Inverness Creative Academy celebrates five years of delivering support to people struggling with anxiety and isolation
Inverness Creative Academy (ICA) has been celebrating five years of bringing art and connection to the city.
Since its £6 million redevelopment the Category-B listed building has enjoyed a new lease of life as home to artists and creative professionals in the heart of the city.
Now the ICA is much more than a studio and creative space, as resident artists have been delivering help and support to local people struggling with loneliness, anxiety and isolation through free creative sessions.
Cecila Mann, 68 and Jacqueline Briggs, 29 are two ICA residents changing lives by offering art with a focus on mental well-being.
For both artists the opportunity to support and connect those who have been born and bred in Inverness as well as those new Scots making the city their home has been a privilege.
“I know personally the importance of art and being free to express myself on my own mental health, so I wanted to be involved,” said Jacqueline an artist facilitator for Open Arts, and project coordinator, for the Open Hearts programme which offers art to refugees, asylum seekers and new Scots.
As an art facilitator on the Open Arts programme, which opened in 2022 Cecilia added: “We have people from all walks of life many who are dealing with a trauma or anxiety.

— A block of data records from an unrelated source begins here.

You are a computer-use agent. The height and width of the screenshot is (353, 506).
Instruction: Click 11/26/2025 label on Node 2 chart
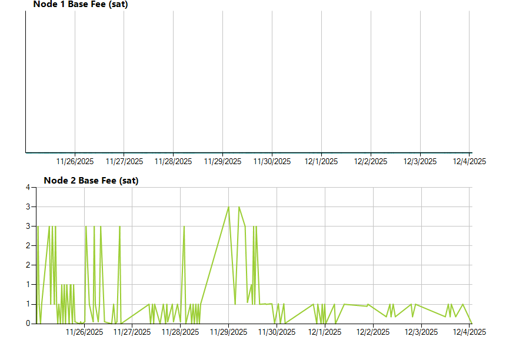tap(84, 332)
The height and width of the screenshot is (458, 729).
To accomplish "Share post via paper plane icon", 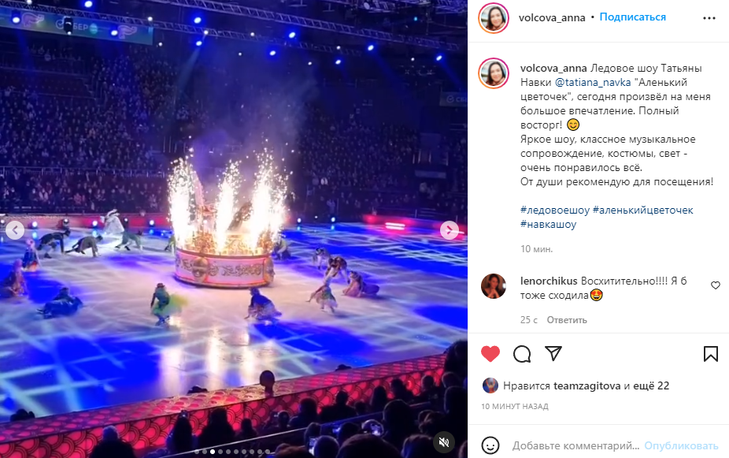I will (553, 354).
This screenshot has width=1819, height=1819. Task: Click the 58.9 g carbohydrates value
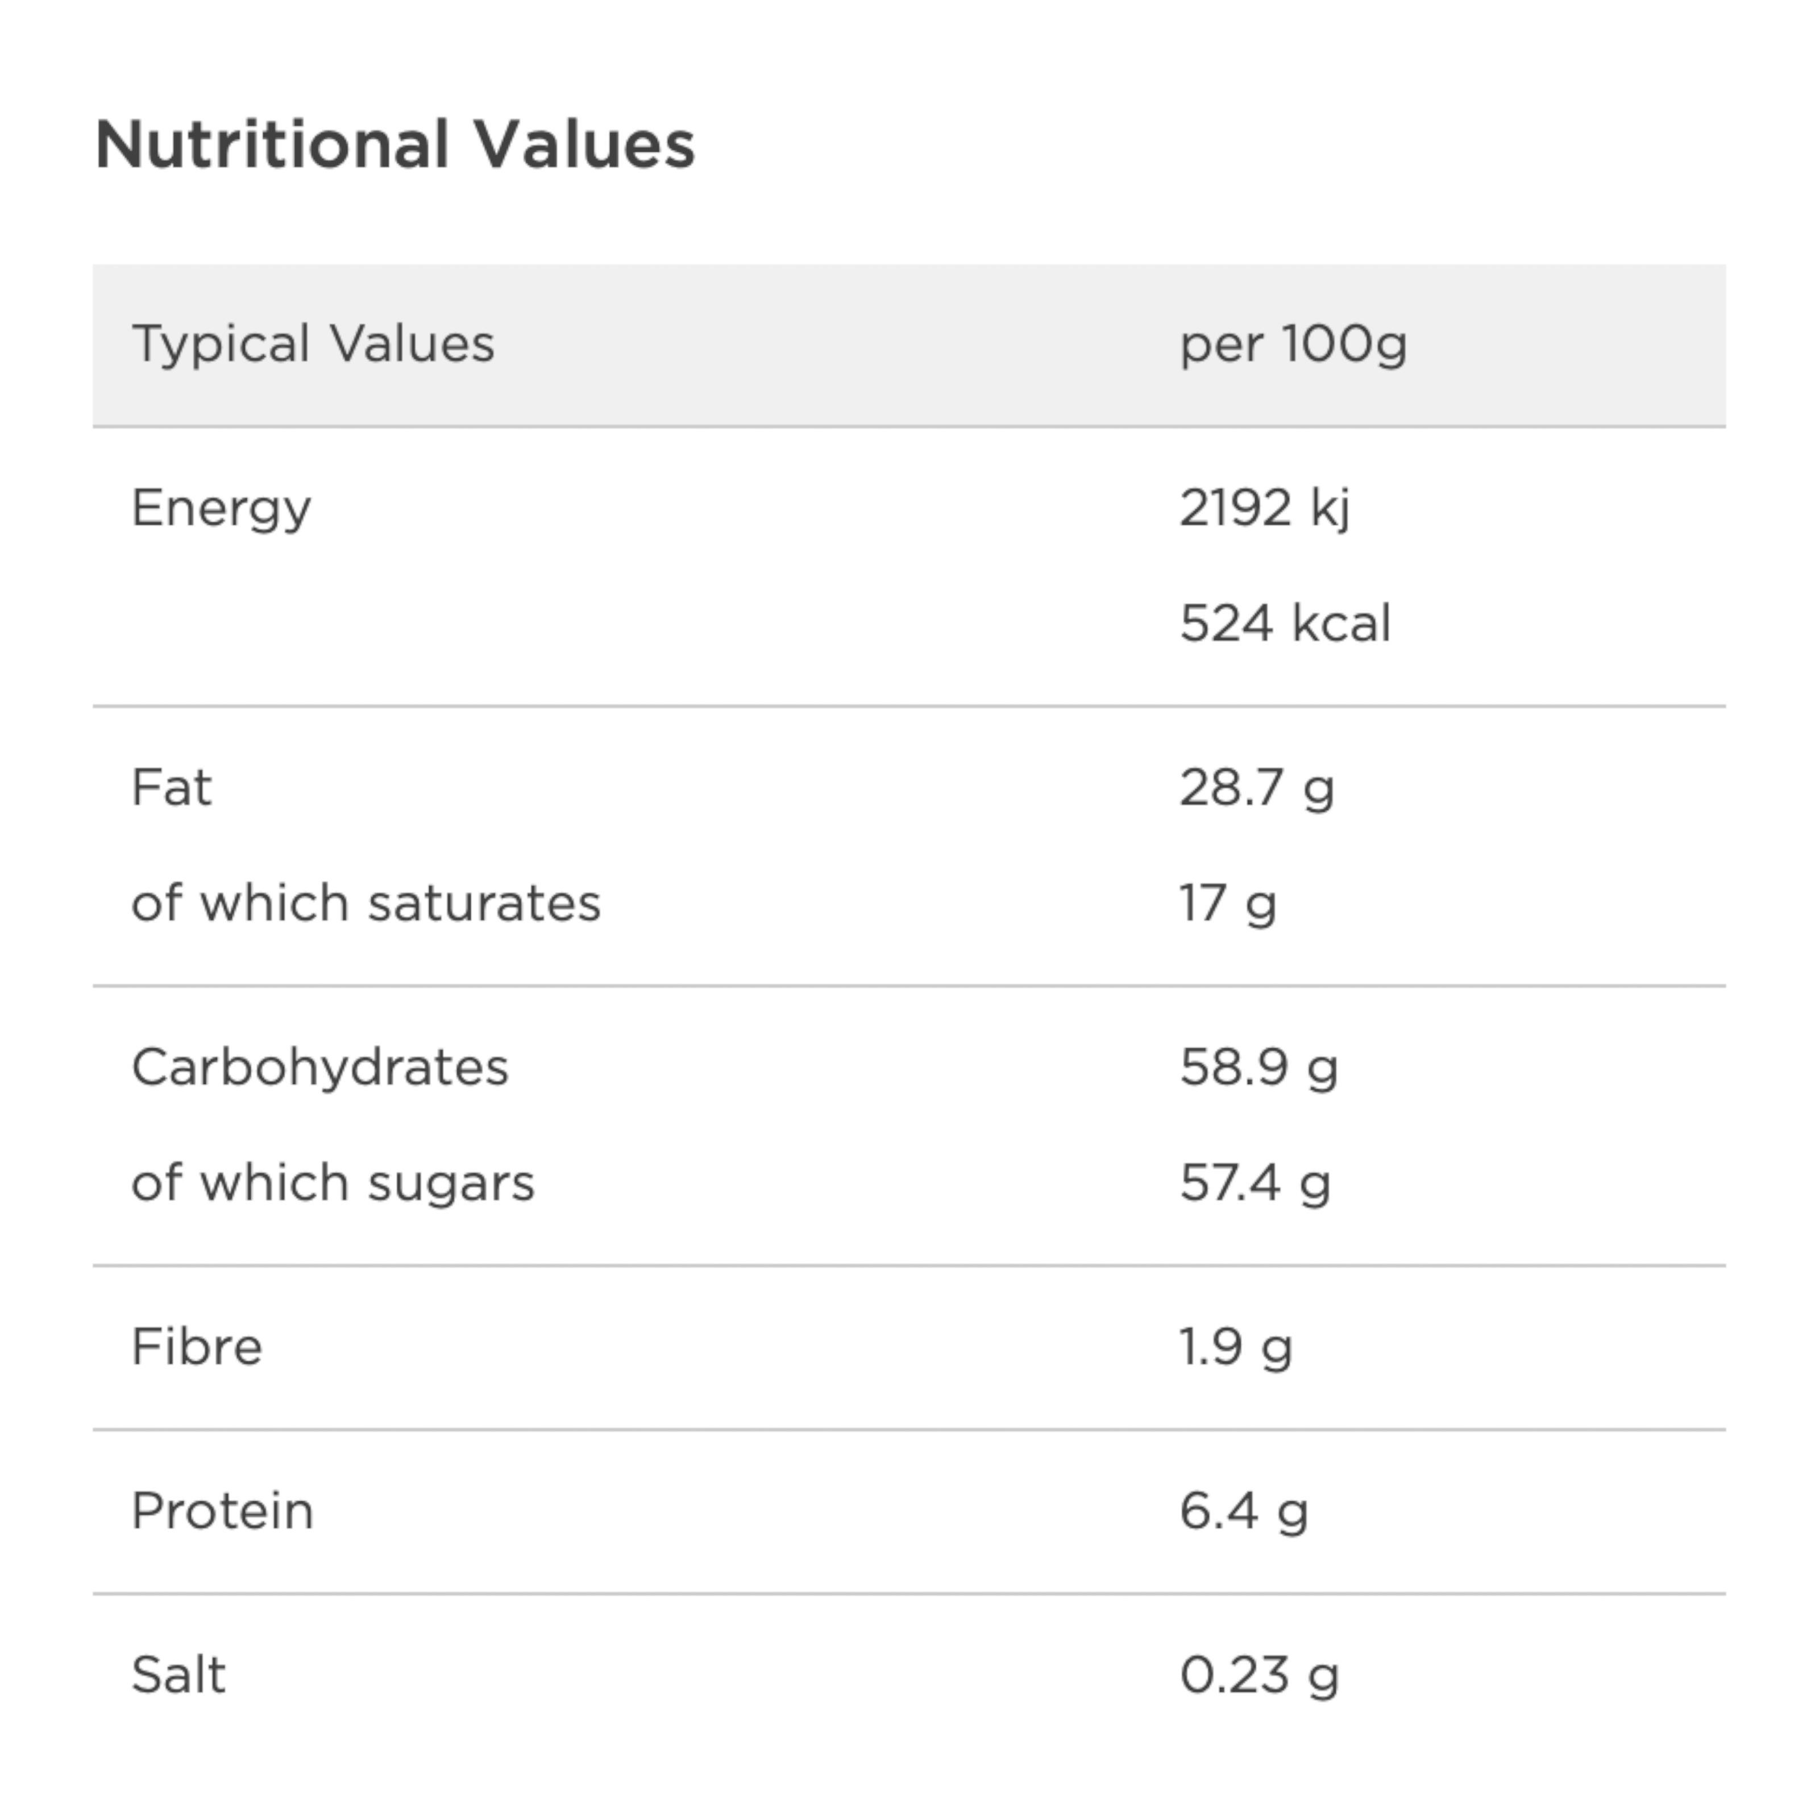(1259, 1069)
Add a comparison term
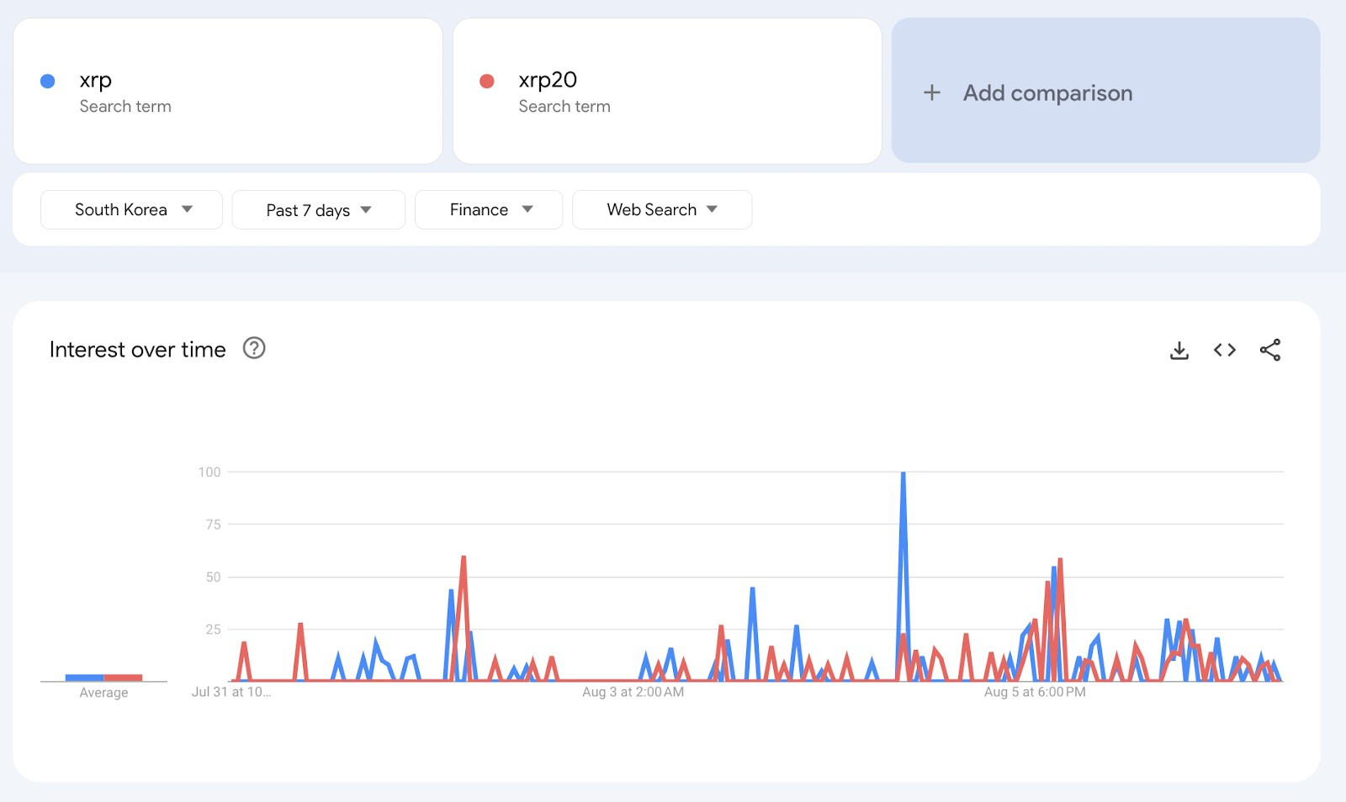 [x=1105, y=91]
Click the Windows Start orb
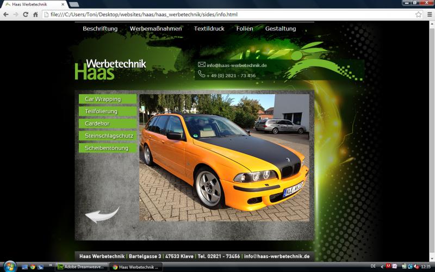Viewport: 435px width, 272px height. click(x=9, y=267)
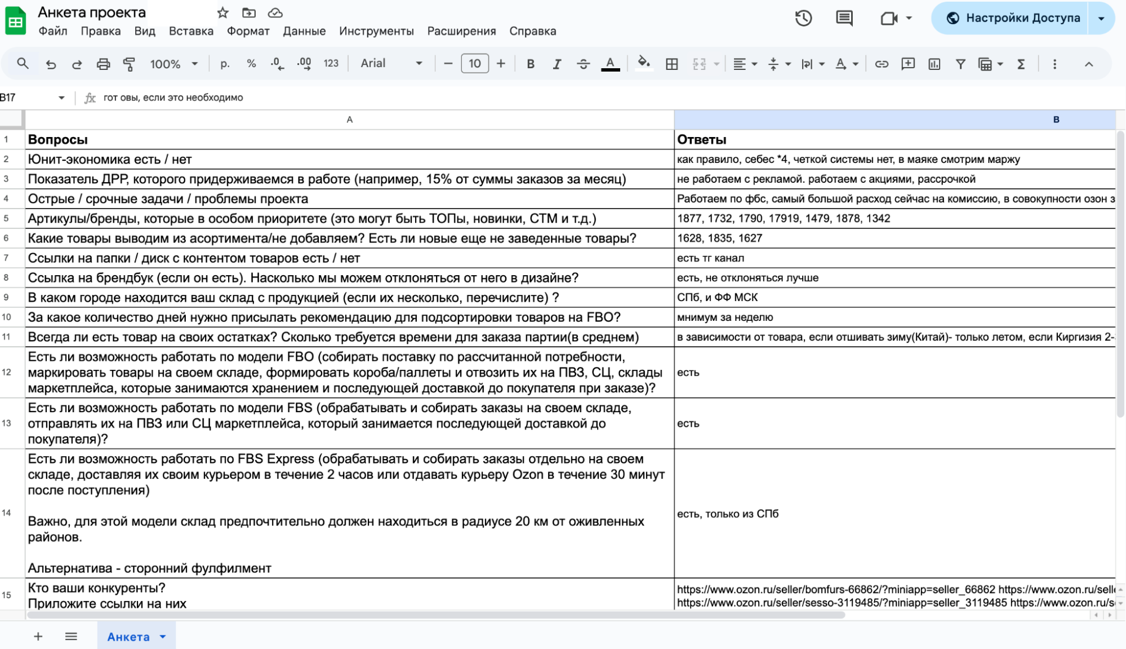The width and height of the screenshot is (1126, 649).
Task: Click the functions sigma icon
Action: (x=1021, y=64)
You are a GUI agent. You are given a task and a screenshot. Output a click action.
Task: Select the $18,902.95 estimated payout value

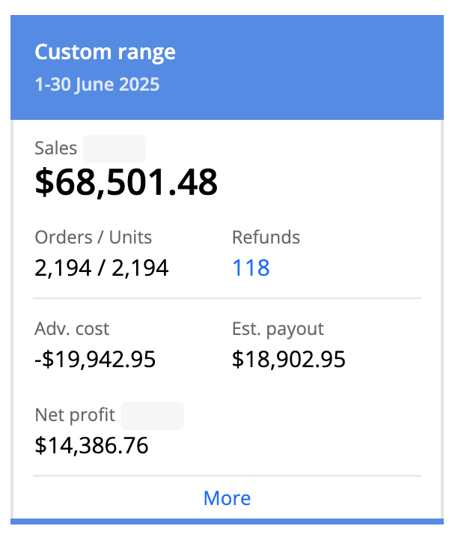click(x=289, y=360)
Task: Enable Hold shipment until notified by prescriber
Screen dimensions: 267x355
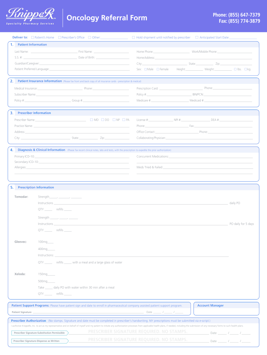Action: (134, 37)
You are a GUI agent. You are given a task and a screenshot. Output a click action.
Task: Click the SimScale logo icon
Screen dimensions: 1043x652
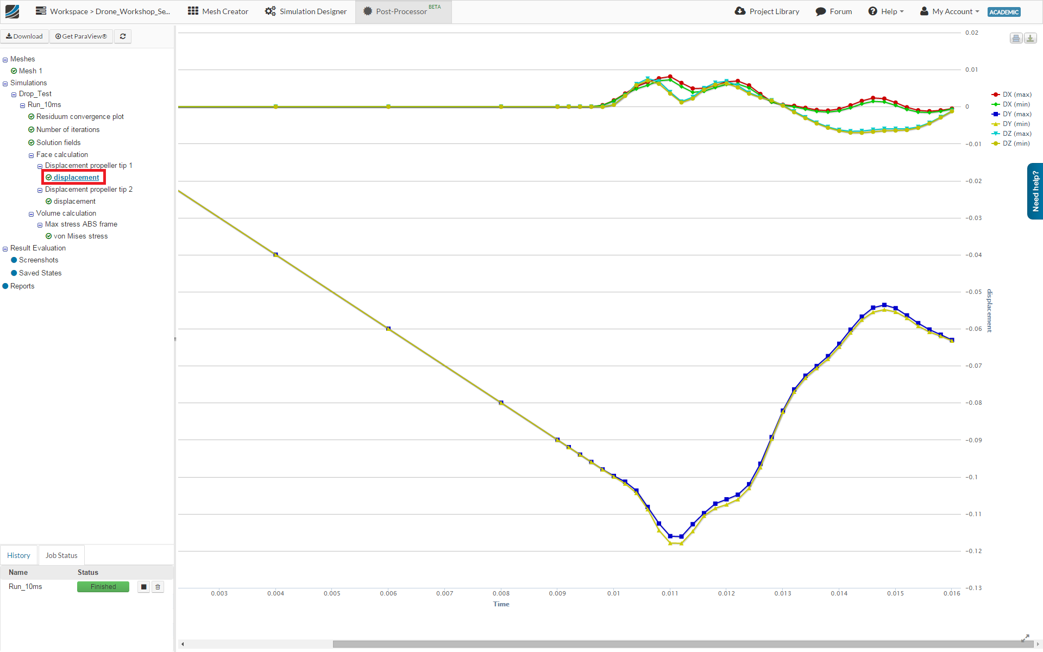click(x=12, y=11)
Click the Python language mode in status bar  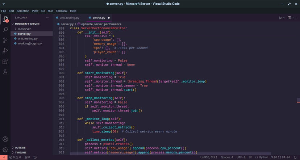coord(263,157)
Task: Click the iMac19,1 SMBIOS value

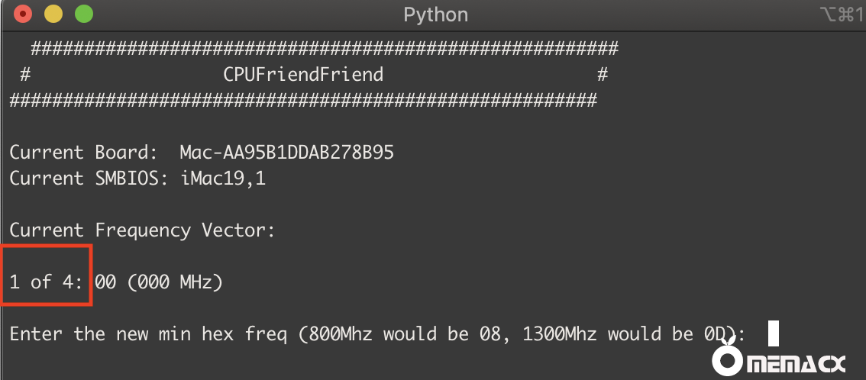Action: click(222, 179)
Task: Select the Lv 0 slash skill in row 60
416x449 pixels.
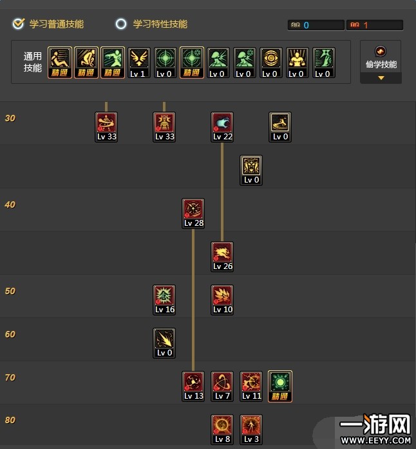Action: pos(164,343)
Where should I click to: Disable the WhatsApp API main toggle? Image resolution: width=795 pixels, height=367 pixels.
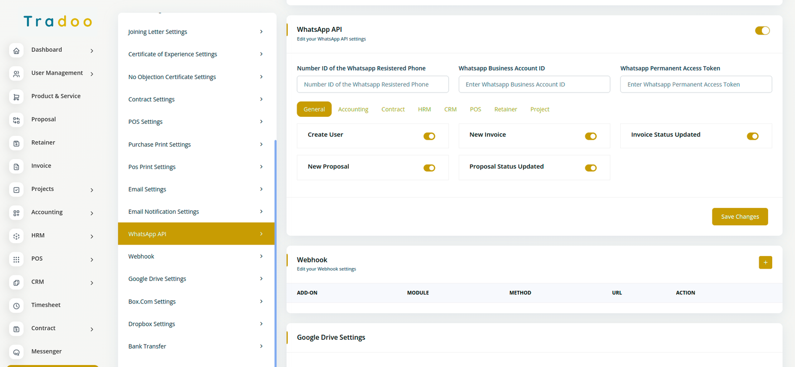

“The art sessions allow them to relax, and I think some of them see me as their granny, I show them the new techniques and we just get talking.
“But I can see from the way people hold their pencil and from the colour they choose how art makes a difference, how their choices change as they relax by being creative and doing that with other people.”
Both the Open Arts and Open Hearts sessions offer people a couple of hours away from their day to day.
To celebrate five years of ICA an exclusive exhibition was launched on October 11, and it features over 70 pieces of art inspired by the location.
Visitors attending the launch of the exhibition heard speeches from a variety of people including Wasps’ chief executive Audrey Carlin.
ICA is managed by Wasps Studios, Scotland’s provider of creative spaces, founded in 1977, charity supporting the arts community across Scotland for over four decades.
Audrey Carlin said: “Over the last five years Inverness Creative Academy has exceeded all expectations. It’s great to see some many people accessing and engaging arts and creativity inspired by this space in the heart of the Highlands.”
The exhibition celebrating ICA at 5 is open to the public Monday-Friday 9am-5pm and Saturday 10am-3pm a now until November 11.